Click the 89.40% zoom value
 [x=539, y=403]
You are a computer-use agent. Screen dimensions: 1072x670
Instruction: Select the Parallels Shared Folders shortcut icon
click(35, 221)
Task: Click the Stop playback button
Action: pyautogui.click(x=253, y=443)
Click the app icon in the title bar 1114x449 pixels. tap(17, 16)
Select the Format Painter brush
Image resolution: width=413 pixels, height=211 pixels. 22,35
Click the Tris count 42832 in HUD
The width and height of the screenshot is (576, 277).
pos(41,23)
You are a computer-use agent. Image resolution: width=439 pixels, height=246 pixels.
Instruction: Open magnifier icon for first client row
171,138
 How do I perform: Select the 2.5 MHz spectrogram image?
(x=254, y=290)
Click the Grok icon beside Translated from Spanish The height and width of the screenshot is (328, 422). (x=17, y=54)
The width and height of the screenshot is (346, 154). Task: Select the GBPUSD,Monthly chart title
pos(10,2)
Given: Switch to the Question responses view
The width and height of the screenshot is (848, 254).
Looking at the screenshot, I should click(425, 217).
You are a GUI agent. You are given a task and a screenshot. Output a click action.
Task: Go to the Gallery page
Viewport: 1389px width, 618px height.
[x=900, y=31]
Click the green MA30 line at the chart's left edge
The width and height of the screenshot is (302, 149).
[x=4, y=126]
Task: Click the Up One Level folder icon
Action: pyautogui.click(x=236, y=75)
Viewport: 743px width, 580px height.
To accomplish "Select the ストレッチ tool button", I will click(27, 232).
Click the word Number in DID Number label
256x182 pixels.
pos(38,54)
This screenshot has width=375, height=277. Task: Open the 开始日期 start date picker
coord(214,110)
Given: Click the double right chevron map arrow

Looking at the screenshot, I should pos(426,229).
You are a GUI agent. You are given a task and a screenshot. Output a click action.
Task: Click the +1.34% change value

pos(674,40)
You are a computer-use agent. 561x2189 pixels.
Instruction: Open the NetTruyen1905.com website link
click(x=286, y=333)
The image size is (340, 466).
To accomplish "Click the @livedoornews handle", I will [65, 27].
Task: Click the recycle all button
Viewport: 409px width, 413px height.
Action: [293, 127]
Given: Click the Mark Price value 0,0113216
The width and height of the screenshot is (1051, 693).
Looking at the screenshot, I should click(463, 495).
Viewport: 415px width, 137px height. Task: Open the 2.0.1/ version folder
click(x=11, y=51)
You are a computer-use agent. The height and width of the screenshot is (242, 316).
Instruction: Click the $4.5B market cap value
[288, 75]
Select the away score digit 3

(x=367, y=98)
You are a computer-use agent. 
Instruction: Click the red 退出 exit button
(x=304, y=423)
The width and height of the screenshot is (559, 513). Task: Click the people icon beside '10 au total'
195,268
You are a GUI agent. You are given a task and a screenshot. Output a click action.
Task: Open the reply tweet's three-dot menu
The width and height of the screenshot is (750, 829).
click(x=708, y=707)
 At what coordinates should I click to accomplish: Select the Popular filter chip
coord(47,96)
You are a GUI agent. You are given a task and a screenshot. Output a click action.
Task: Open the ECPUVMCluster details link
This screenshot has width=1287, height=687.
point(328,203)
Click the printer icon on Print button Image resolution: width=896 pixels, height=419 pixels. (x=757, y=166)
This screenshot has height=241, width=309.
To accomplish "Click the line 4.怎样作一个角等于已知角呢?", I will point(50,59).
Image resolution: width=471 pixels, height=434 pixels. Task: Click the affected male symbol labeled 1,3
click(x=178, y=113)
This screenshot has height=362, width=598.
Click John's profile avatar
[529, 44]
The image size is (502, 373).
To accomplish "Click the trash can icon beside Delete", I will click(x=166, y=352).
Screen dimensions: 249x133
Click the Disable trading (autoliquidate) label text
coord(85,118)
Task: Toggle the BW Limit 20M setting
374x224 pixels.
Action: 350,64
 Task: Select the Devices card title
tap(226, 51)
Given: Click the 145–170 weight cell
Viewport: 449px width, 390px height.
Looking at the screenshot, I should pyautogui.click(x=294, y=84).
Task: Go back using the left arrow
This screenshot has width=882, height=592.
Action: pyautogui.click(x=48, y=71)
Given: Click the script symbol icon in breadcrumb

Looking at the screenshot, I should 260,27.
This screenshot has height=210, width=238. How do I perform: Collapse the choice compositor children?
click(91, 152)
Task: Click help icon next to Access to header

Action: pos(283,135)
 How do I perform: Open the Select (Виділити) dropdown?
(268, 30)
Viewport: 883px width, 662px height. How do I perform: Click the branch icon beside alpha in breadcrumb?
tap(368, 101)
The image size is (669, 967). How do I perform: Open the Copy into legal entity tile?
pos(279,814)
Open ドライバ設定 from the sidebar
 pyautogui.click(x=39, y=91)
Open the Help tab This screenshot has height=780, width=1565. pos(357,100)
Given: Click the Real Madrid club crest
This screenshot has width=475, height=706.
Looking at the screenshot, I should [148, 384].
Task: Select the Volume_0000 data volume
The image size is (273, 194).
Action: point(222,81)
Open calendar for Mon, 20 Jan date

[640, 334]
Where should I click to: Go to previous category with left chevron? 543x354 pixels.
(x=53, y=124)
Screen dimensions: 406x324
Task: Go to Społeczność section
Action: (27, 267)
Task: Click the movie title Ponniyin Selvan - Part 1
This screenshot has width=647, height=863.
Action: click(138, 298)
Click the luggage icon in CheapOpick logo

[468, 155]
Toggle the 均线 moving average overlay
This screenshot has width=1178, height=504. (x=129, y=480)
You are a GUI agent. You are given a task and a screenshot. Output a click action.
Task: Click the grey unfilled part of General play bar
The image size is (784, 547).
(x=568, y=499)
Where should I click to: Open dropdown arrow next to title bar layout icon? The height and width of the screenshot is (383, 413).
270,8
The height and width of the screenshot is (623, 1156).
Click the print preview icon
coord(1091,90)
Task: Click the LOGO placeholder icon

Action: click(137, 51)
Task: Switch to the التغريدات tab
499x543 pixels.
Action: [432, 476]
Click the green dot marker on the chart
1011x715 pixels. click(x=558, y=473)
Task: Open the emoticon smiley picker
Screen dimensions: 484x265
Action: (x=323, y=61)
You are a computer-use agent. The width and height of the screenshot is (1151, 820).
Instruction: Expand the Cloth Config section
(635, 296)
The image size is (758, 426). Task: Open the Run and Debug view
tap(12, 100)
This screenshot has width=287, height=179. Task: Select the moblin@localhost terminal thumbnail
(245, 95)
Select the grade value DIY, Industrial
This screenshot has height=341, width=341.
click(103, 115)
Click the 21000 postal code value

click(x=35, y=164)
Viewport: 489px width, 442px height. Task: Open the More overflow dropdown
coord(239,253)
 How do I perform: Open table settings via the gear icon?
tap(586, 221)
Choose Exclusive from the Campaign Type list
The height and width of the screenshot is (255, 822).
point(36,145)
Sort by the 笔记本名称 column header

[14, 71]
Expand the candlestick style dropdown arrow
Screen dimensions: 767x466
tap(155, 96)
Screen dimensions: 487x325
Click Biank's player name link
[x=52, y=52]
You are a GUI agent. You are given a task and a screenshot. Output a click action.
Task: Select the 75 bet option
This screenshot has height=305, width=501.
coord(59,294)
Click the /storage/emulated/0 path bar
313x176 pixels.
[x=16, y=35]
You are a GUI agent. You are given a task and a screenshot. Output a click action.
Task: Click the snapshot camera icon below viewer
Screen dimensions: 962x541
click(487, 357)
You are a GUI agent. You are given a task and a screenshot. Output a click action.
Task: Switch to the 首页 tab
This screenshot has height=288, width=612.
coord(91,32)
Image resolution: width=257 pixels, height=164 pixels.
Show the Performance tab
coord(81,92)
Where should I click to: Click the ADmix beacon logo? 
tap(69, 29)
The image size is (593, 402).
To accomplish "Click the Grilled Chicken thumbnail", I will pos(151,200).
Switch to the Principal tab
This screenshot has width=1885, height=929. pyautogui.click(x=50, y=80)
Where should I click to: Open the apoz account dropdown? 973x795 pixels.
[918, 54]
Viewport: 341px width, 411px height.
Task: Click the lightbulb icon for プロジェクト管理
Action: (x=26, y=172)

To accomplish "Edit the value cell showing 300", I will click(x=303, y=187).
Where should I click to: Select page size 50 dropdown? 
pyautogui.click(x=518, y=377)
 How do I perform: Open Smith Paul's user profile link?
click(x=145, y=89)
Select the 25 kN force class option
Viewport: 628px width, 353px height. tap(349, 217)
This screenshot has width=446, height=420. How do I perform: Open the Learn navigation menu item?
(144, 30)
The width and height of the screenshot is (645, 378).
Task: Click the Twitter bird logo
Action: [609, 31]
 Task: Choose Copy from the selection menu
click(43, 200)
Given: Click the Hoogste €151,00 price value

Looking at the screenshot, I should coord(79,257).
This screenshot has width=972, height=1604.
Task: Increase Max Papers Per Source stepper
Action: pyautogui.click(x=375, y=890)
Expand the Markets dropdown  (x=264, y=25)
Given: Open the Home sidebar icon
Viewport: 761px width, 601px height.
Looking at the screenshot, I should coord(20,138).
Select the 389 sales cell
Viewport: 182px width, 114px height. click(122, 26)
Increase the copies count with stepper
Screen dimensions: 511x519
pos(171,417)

- - - - - - -

**Exercise aim:** Using the entries above, give back exactly the line containing "Task: Click the LOGO placeholder icon", the line containing "Task: Select the 75 bet option", and every line between them, and nothing else.

**Problem solution:**
Task: Click the LOGO placeholder icon

Action: click(137, 51)
Task: Switch to the التغريدات tab
499x543 pixels.
Action: [432, 476]
Click the green dot marker on the chart
1011x715 pixels. click(x=558, y=473)
Task: Open the emoticon smiley picker
Screen dimensions: 484x265
Action: (x=323, y=61)
You are a computer-use agent. The width and height of the screenshot is (1151, 820).
Instruction: Expand the Cloth Config section
(635, 296)
The image size is (758, 426). Task: Open the Run and Debug view
tap(12, 100)
This screenshot has width=287, height=179. Task: Select the moblin@localhost terminal thumbnail
(245, 95)
Select the grade value DIY, Industrial
This screenshot has height=341, width=341.
click(103, 115)
Click the 21000 postal code value

click(x=35, y=164)
Viewport: 489px width, 442px height. Task: Open the More overflow dropdown
coord(239,253)
 How do I perform: Open table settings via the gear icon?
tap(586, 221)
Choose Exclusive from the Campaign Type list
The height and width of the screenshot is (255, 822).
point(36,145)
Sort by the 笔记本名称 column header

[14, 71]
Expand the candlestick style dropdown arrow
Screen dimensions: 767x466
tap(155, 96)
Screen dimensions: 487x325
Click Biank's player name link
[x=52, y=52]
You are a GUI agent. You are given a task and a screenshot. Output a click action.
Task: Select the 75 bet option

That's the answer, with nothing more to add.